Member of the National Assembly of the Republic of Serbia
- In office 2014–2016

Member of the Assembly of the Autonomous Province of Vojvodina
- Incumbent
- Assumed office 2016
- In office 2004–2008

Personal details
- Born: 5 February 1978 (age 48) Zrenjanin, SAP Vojvodina, SR Serbia, SFR Yugoslavia
- Party: League of Social Democrats of Vojvodina (since 1998)

= Dejan Čapo =

Serbian politician

Dejan Čapo (Дејан Чапо; born 5 February 1978) is a politician in Serbia. He is currently serving his second term in the Assembly of Vojvodina as a member of the League of Social Democrats of Vojvodina (LSV). He also served in the National Assembly of Serbia from 2014 to 2016 and leads the LSV group in the Zrenjanin municipal assembly.

==Early life and career==
Čapo was born in Zrenjanin, Vojvodina, in what was then the Socialist Republic of Serbia in the Socialist Federal Republic of Yugoslavia. He was raised in the city and began working at the Technical Faculty in Zrenjanin in 2003. From 2008 to 2012, he was the leader of Zrenjanin's public housing corporation.

==Political career==
Čapo joined the LSV in his twenties and was included on the party's Together for Tolerance electoral list in the 2003 Serbian parliamentary election. The list did not cross the electoral threshold to win representation in the National Assembly. He was subsequently included on the LSV's Together for Vojvodina list in the 2004 provincial election, in which half the seats were determined by a system of proportional representation. While not initially selected for his party's delegation, he received a mandate on 22 December 2004 to replace a member who had left the assembly. The LSV was a part of Vojvodina's coalition government in the parliament that followed and Čapo served as a supporter of the ministry. He sought re-election in the 2008 provincial election, receiving the eighth position on the Together for Vojvodina list; the list won five mandates, and he did not serve in the sitting of the assembly that followed.
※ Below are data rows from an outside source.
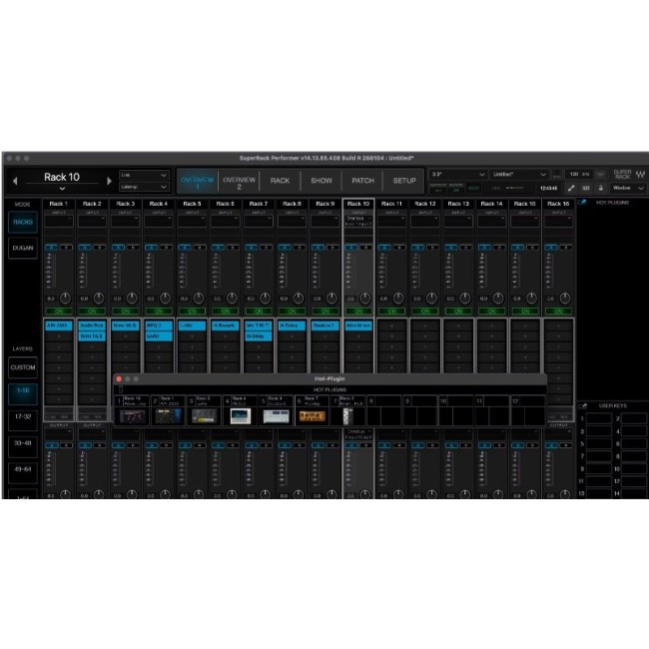Click the previous rack left arrow
649x649 pixels.
(x=15, y=180)
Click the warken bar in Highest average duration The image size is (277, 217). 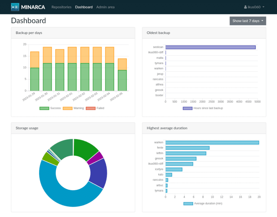[212, 142]
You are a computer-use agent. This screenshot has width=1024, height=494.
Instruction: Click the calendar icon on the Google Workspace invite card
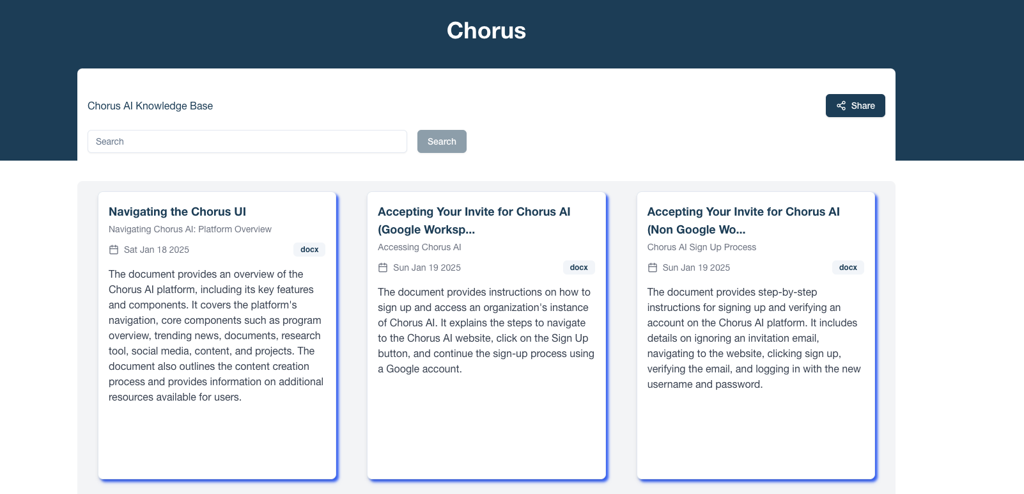383,267
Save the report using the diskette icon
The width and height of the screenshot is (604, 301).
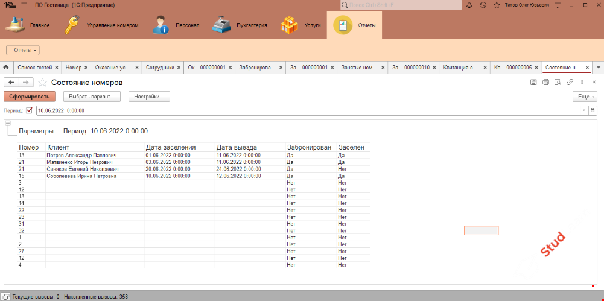coord(533,82)
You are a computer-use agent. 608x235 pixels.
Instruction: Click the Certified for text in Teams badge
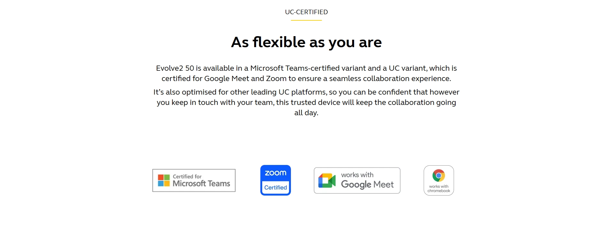coord(187,176)
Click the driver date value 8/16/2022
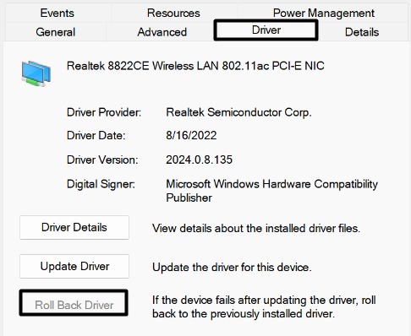The height and width of the screenshot is (336, 411). coord(191,135)
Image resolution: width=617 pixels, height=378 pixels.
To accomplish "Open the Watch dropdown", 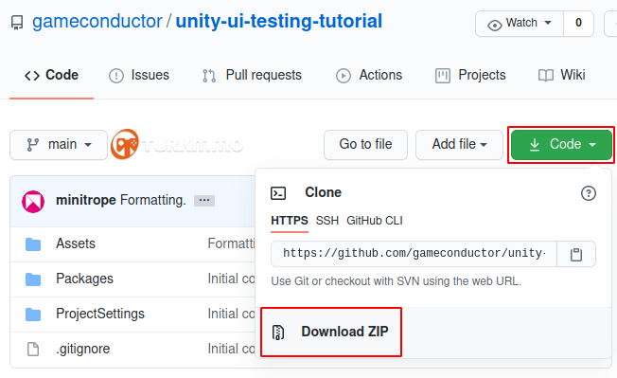I will point(520,24).
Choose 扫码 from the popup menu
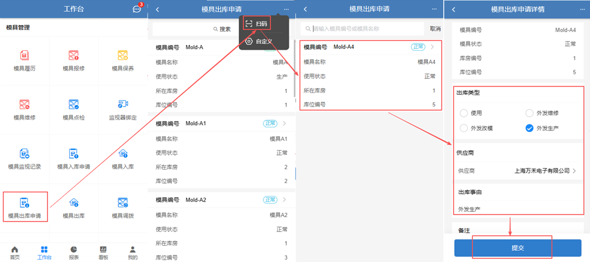The height and width of the screenshot is (262, 590). pyautogui.click(x=257, y=24)
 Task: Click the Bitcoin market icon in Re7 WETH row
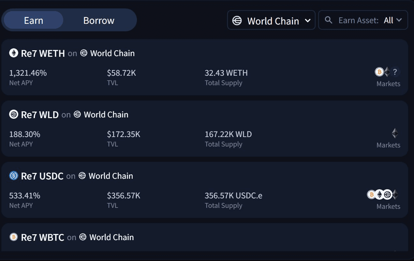coord(379,72)
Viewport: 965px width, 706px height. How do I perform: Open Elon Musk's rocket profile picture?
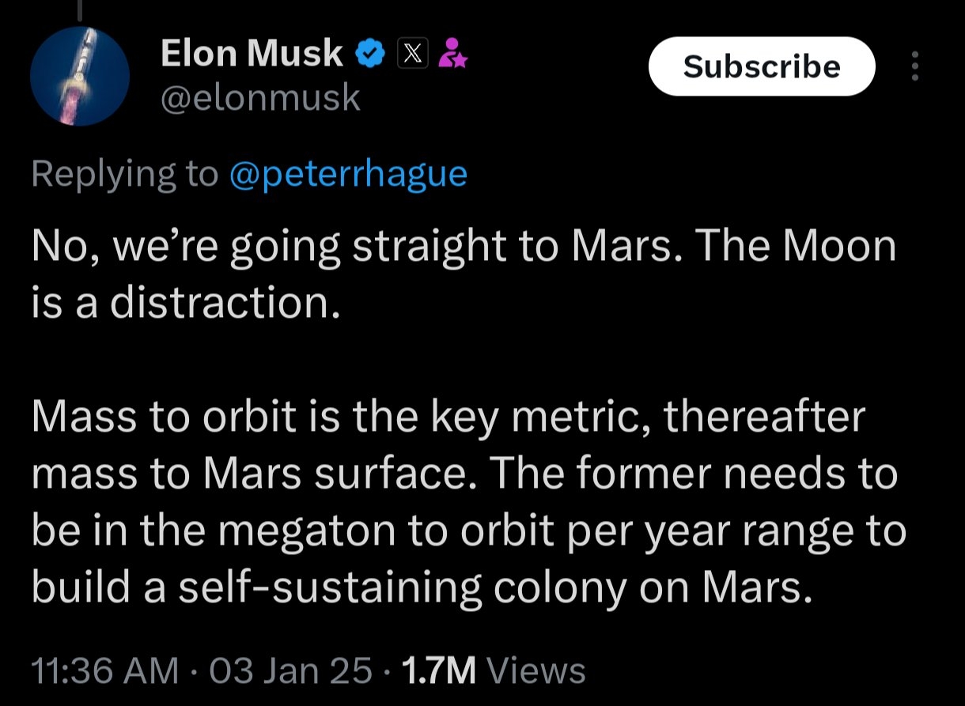pyautogui.click(x=79, y=77)
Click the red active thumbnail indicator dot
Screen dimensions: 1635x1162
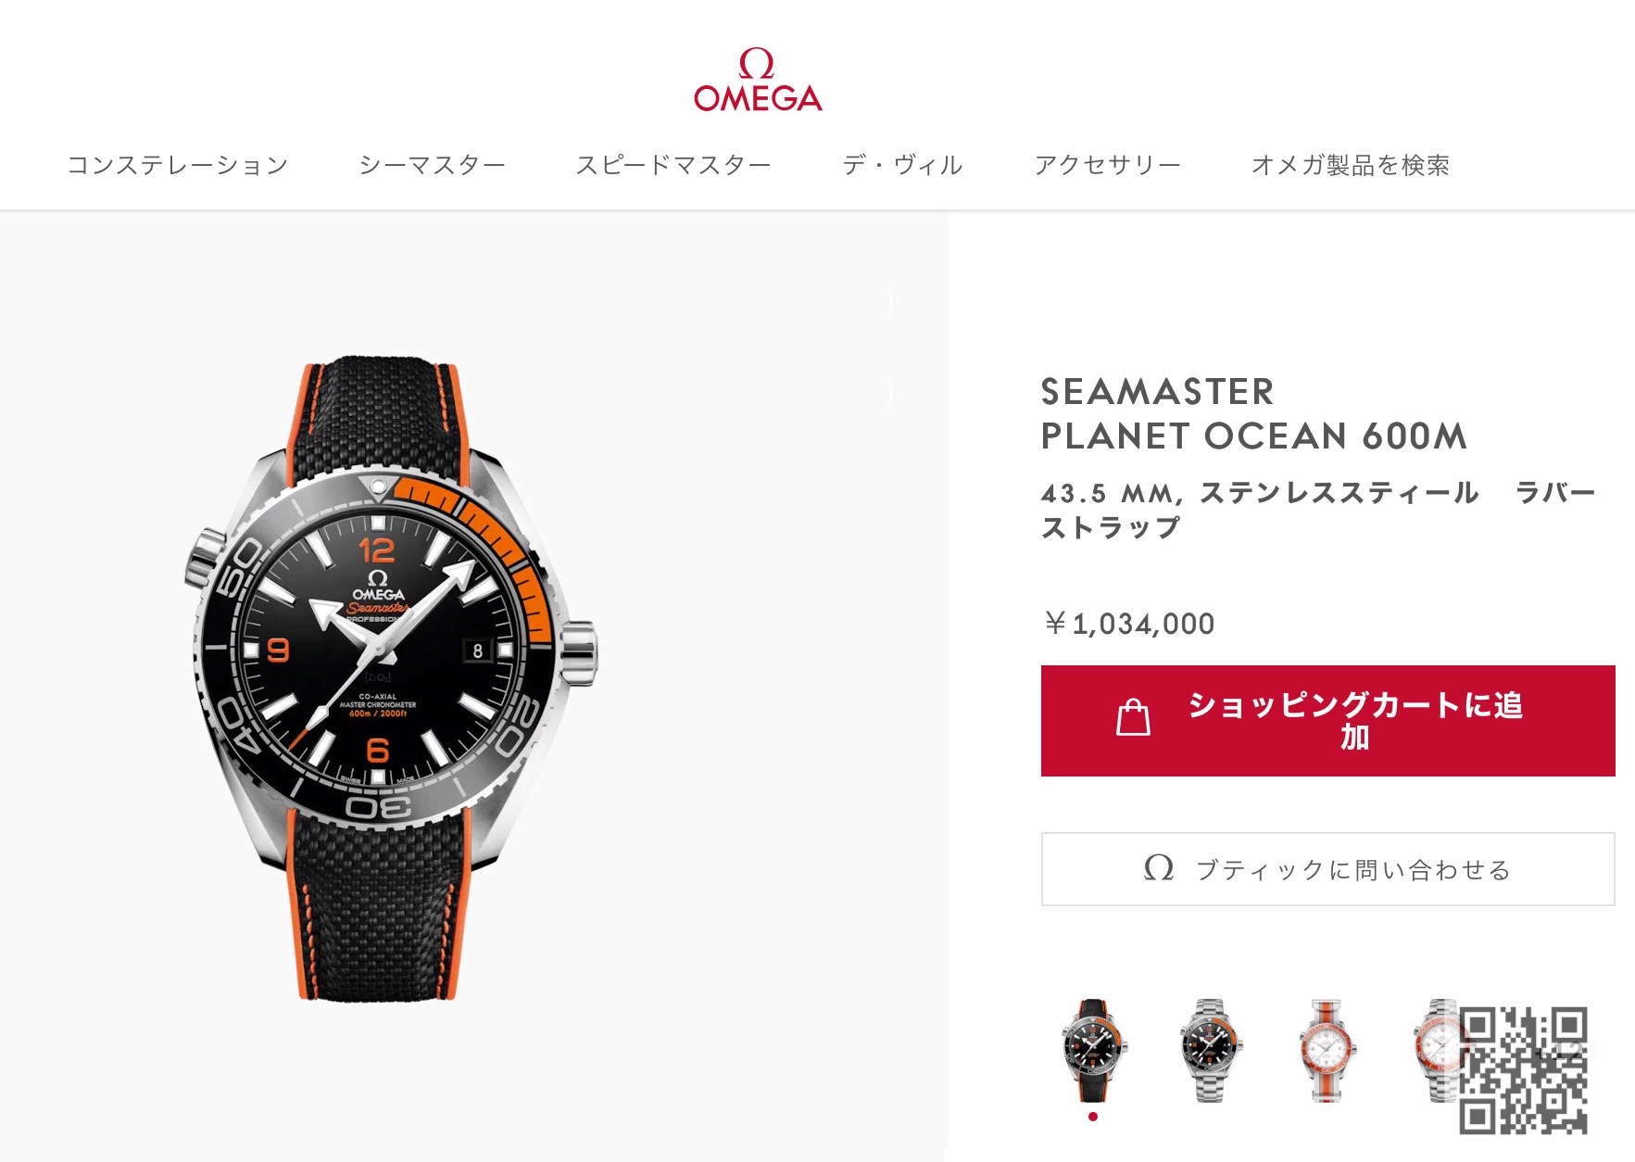(1093, 1117)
He sought election to the National Assembly for a second time in the 2007 Serbian parliamentary election, on which he was awarded the 244th position out of 250 on a combined list of the LSV, the Liberal Democratic Party (LDP), and other parties. The list won fifteen seats, and he was not selected for a mandate. (From 2000 to 2011, Serbian parliamentary mandates were awarded to sponsoring parties or coalitions rather than to individual candidates, and it was common practice for the mandates to be awarded out of numerical order. Čapo could have been awarded a mandate despite his low position on the list – which was in any event mostly alphabetical – though in fact he was not.)

Serbia's electoral system was reformed in 2011, such that parliamentary mandates were awarded in numerical order to candidates on successful lists. The LSV contested the 2014 Serbian parliamentary election on the coalition list of former Serbian president Boris Tadić. The list won eighteen mandates; Čapo, who received the eightieth position, was not initially elected. He was, however, awarded a mandate on 10 May 2014, as the next LSV candidate on the list, following the resignation of Marinika Tepić. For the next two years, he served with the LSV in opposition to Aleksandar Vučić's administration.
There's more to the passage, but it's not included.